## Отрывок
<<<<

Михаил Жутиков - Проклятие прогресса: благие намерения и дорога в ад
– Но, однако же нравственность? И, так сказать, правила…
– Да об чем вы хлопочете? – неожиданно вмешался Раскольников. – По вашей же вышло теории!
– Как так по моей теории?
– А доведите до последствий, что вы давеча проповедовали, и выйдет, что людей можно резать…
– Помилуйте! – вскричал Лужин. […]
– На все есть мера, – высокомерно продолжал Лужин, – экономическая идея еще не есть приглашение к убийству, и если только предположить…
– А правда ли, что вы, – перебил вдруг опять Раскольников дрожащим от злобы голосом, в котором слышалась какая-то радость обиды, – правда ль, что вы сказали вашей невесте… в тот самый час, как от нее согласие получили, что больше всего рады тому, что она нищая… потому что выгоднее брать жену из нищеты?»

>>>>

## Что нужно сделать
• a. Перескажите отрывок в двух предложениях.
• b. Что, по словам Лужина в отрывке, еще не есть приглашение к убийству?
Строки ниже никак не связаны с отрывком.

Собранные записи данных:
<<<<

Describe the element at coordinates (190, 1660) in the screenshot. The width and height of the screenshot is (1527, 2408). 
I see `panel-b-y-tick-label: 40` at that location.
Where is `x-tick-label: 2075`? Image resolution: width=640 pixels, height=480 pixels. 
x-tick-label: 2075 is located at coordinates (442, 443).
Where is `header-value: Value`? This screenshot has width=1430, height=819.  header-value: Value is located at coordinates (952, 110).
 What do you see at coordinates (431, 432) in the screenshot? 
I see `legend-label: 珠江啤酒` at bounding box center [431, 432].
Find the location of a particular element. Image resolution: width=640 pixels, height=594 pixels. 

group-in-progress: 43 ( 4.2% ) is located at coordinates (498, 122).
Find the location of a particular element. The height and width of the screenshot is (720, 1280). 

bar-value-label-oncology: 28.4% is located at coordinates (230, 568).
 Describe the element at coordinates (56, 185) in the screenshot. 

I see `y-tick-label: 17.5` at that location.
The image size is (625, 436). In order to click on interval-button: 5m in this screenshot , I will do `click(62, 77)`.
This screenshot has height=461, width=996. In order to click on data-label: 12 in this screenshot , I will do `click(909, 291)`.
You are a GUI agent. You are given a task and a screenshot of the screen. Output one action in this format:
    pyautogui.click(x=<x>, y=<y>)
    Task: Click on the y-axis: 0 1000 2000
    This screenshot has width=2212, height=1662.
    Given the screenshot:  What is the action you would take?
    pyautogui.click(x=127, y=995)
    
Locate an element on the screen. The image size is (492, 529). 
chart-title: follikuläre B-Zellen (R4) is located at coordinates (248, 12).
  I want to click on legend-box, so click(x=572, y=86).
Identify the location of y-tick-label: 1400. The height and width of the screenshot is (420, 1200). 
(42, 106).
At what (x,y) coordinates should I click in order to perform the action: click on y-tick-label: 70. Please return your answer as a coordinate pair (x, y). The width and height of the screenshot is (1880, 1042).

>>>>

## Ожидаемые ответы
• a. Раскольников вмешивается в разговор и заявляет Лужину, что если довести его теорию до последствий, то выйдет, что людей можно резать. Лужин возражает, что на все есть мера и экономическая идея еще не есть приглашение к убийству, но Раскольников перебивает его вопросом, правда ли, что он сказал невесте, что больше всего рад ее нищете, потому что выгоднее брать жену из нищеты.

• b. Экономическая идея.